The Nansen Refugee Award is a medal issued annually by the United Nations High Commissioner for Refugees (UNHCR) to an individual, group, or organization in recognition of outstanding service to the cause of refugees, displaced, or stateless people. The award was established by UNHCR the organizations first High Comissioner, Gerrit Jan van Heuven Goedhart 1954 as a tribute to Fridtjof Nansen. Fridtjof Nansen was a Nobel Peace Prize laureate, explorer, and League of Nations High Commissioner for Refugees and the award was established in honour of his work to support refugees. Van Heuven Goedhart felt that creating an award would increase the world's attention to the needs of refugees and increase global refugee aid.

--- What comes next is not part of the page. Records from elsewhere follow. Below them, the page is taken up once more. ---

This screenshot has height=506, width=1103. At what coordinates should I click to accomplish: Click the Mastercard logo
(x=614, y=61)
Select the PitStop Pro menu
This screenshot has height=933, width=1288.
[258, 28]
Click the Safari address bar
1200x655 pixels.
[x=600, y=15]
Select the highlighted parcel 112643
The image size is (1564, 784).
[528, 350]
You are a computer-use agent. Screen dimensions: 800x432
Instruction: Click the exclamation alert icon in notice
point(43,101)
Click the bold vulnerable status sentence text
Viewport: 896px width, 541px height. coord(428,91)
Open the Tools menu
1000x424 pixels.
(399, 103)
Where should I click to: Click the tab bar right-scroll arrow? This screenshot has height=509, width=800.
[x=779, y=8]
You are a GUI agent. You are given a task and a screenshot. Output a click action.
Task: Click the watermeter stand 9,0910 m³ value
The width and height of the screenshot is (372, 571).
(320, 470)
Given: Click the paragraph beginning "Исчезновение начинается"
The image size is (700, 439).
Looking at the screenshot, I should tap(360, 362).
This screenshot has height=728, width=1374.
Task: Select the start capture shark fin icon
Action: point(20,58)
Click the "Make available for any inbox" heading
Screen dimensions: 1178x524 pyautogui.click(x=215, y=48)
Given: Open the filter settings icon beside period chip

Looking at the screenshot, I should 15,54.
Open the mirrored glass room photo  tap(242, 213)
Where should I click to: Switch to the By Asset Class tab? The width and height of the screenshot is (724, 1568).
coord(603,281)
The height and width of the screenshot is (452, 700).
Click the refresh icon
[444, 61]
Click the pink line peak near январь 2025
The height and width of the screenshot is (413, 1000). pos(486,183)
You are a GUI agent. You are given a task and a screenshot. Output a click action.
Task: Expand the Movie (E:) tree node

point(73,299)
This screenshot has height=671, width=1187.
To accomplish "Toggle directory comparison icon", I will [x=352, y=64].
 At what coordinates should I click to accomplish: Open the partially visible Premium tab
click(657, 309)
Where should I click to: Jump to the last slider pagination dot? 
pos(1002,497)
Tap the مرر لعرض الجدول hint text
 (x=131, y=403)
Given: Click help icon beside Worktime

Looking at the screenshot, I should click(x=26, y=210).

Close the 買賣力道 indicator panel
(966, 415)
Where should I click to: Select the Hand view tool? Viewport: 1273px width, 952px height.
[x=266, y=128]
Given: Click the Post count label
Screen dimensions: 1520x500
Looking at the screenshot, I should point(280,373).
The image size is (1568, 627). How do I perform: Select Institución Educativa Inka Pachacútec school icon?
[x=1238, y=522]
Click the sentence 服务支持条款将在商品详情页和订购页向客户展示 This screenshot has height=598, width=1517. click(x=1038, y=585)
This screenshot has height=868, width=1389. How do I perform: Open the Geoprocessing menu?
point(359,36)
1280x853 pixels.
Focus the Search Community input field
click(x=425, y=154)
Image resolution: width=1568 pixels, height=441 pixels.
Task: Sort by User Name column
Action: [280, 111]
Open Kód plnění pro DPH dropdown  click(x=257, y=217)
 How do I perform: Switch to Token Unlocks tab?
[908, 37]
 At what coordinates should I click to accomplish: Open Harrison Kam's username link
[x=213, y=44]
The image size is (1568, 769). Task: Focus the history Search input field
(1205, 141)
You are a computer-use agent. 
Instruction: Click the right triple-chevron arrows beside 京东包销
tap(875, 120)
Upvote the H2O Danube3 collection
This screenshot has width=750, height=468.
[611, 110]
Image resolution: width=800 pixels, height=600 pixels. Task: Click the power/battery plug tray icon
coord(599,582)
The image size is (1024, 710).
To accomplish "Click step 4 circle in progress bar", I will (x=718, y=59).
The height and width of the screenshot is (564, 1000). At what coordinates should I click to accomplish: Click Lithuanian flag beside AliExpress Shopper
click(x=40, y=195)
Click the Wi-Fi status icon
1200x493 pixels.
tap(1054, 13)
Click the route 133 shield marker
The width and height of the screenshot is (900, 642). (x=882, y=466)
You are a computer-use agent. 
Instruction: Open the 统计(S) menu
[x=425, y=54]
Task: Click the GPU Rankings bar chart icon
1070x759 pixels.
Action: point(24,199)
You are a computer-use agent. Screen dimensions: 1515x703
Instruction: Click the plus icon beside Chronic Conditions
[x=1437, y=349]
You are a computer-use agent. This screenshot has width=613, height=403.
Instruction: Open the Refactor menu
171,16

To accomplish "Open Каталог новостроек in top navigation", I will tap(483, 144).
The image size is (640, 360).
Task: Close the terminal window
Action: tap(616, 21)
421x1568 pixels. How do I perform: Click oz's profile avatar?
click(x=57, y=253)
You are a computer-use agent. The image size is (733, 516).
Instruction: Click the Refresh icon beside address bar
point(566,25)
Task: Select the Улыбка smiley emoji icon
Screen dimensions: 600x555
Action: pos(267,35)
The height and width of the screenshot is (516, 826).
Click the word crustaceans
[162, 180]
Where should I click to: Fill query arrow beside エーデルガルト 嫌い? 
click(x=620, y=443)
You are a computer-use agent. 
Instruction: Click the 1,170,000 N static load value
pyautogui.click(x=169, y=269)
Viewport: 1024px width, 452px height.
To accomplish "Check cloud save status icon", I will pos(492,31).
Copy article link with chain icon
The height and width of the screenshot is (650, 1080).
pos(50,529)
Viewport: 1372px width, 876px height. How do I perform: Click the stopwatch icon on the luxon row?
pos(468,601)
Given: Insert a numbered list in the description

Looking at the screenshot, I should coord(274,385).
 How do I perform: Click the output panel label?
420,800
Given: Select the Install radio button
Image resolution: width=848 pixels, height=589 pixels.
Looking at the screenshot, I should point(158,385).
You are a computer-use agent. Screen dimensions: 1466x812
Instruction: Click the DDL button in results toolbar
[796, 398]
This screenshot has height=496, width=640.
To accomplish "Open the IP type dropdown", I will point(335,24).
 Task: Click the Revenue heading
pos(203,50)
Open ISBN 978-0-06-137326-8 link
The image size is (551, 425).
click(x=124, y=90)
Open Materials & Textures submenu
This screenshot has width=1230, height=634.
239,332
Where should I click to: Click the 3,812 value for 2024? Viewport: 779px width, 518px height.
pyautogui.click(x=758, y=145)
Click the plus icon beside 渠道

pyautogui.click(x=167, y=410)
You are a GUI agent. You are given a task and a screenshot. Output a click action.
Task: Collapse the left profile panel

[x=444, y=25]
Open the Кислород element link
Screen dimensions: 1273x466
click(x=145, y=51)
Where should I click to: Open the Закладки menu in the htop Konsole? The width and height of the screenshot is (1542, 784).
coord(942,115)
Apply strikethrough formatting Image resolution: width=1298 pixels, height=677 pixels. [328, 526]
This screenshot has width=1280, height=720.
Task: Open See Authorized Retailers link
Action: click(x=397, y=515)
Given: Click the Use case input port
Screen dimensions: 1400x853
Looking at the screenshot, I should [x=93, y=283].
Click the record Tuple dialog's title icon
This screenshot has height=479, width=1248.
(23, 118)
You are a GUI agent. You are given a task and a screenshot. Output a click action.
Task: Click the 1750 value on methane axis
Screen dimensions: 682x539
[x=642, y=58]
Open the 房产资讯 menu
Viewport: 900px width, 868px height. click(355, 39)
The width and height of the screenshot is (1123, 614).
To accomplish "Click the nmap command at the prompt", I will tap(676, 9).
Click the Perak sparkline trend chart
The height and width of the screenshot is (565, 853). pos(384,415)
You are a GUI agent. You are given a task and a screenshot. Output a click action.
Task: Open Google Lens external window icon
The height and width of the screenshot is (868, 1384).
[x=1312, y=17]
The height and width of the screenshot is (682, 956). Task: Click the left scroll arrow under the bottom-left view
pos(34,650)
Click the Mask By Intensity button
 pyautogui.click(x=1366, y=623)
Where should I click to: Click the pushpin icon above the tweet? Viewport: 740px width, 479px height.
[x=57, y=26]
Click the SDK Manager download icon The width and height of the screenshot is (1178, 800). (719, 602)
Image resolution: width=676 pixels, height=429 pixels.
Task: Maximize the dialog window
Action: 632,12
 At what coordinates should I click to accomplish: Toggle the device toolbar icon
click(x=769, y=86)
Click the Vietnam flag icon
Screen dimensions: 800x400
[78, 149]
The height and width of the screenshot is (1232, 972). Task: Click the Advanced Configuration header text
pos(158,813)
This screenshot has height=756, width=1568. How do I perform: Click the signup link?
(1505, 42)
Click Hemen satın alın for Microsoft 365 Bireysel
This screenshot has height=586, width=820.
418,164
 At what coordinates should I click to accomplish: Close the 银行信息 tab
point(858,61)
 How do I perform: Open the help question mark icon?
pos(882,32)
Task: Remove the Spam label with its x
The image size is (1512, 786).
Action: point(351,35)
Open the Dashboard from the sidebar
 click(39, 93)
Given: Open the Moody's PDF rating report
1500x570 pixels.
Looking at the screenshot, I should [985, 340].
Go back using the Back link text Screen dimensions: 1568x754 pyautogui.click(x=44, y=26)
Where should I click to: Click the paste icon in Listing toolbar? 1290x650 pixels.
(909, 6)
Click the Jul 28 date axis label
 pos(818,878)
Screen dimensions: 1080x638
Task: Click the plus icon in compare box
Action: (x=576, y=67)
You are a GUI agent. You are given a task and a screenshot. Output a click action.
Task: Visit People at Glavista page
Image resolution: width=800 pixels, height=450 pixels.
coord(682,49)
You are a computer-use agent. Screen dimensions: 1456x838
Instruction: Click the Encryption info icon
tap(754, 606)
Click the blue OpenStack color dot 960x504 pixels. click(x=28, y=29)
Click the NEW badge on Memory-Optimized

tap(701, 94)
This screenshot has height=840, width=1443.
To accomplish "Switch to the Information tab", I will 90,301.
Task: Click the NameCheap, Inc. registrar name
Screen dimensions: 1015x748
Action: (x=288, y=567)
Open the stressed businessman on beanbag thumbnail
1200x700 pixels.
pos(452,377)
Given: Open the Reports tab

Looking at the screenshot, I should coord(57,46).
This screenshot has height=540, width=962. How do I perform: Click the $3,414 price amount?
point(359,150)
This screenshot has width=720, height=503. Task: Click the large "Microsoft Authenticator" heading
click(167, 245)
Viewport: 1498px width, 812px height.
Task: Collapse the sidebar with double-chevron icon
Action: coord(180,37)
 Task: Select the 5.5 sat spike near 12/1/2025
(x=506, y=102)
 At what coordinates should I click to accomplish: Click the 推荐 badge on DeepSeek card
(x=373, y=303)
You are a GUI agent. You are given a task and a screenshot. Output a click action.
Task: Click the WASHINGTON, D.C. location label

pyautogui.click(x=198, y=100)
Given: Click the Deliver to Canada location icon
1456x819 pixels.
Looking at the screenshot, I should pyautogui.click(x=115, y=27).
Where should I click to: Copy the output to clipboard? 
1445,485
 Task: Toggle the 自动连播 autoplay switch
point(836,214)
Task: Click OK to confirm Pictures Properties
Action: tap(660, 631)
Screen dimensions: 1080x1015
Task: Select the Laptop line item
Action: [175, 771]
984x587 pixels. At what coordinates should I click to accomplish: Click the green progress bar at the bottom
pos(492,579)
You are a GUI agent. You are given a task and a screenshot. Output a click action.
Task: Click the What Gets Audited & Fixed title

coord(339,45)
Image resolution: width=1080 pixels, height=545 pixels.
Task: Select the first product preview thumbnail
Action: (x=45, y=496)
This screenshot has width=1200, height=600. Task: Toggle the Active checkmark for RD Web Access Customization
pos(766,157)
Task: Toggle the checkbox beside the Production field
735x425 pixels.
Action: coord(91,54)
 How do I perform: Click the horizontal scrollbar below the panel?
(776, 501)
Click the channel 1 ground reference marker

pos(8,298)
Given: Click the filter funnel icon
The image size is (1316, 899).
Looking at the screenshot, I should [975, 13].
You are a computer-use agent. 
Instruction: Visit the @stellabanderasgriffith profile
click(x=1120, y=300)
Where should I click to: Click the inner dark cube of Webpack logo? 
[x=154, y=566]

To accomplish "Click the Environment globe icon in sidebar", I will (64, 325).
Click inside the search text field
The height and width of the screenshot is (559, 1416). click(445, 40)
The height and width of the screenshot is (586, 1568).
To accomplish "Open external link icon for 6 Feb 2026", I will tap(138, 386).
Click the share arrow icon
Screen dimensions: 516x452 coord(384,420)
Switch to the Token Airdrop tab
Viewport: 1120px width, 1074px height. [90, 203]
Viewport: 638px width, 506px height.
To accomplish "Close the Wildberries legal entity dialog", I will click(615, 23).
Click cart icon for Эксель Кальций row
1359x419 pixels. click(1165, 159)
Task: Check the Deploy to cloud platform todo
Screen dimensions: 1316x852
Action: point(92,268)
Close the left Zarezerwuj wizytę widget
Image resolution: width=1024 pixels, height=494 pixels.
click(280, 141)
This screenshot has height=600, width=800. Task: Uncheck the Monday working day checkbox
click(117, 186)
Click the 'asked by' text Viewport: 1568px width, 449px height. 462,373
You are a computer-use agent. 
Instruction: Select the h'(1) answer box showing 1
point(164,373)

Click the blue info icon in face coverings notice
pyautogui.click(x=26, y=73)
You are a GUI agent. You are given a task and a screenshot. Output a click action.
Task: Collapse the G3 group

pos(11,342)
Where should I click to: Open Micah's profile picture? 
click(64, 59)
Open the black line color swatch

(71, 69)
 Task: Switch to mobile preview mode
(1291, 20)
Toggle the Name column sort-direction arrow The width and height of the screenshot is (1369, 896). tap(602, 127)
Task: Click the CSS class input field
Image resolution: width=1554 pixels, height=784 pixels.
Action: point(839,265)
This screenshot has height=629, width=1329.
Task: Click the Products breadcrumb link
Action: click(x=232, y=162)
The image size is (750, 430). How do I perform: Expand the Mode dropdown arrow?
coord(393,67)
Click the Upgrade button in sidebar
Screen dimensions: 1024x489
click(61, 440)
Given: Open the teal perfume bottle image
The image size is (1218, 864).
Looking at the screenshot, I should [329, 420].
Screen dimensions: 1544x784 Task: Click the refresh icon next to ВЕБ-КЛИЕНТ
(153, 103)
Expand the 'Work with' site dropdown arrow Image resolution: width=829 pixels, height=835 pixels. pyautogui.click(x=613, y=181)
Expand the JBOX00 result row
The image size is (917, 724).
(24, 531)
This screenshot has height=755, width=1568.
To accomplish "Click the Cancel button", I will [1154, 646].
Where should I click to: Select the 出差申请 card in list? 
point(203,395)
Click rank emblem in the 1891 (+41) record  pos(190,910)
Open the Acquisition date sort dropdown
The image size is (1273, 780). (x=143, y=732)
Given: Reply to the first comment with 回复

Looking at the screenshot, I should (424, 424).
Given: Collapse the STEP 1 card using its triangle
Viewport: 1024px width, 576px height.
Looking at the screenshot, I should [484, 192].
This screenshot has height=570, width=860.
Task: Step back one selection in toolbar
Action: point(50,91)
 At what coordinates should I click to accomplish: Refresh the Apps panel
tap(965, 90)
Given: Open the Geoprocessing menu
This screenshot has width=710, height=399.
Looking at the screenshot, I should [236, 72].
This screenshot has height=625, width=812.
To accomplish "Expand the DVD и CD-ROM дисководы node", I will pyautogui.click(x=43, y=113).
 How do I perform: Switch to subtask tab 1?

The inaugural awardee was Eleanor Roosevelt in 1954. Every year, the prize is presented at a ceremony in the Bâtiment des Forces Motrices, in Geneva. The medal is accompanied by a $150,000 US dollar prize. The award was expanded in 2017 to include regional winners for Africa, Asia, the Americas, the Middle East, and Europe.

In 2018, the award was described as the "other Nobel" prize by NPR.

List of annual laureates

Lists of regional laureates

See also 

 Nansen International Office for Refugees

Notes

References

External links
 List of winners 1954 to 2012, UNHCR (Spanish)
 Nansen Refugee Award, official website
 United Nations High Commissioner for Refugees, official website
 Pictures of the 2012 Nansen Refugee Award ceremony
 Interview with “Mama” Hawa Aden Mohamed, 2012 Nansen Refugee Award, by Global Education Magazine, in the special edition of World Refugee Day.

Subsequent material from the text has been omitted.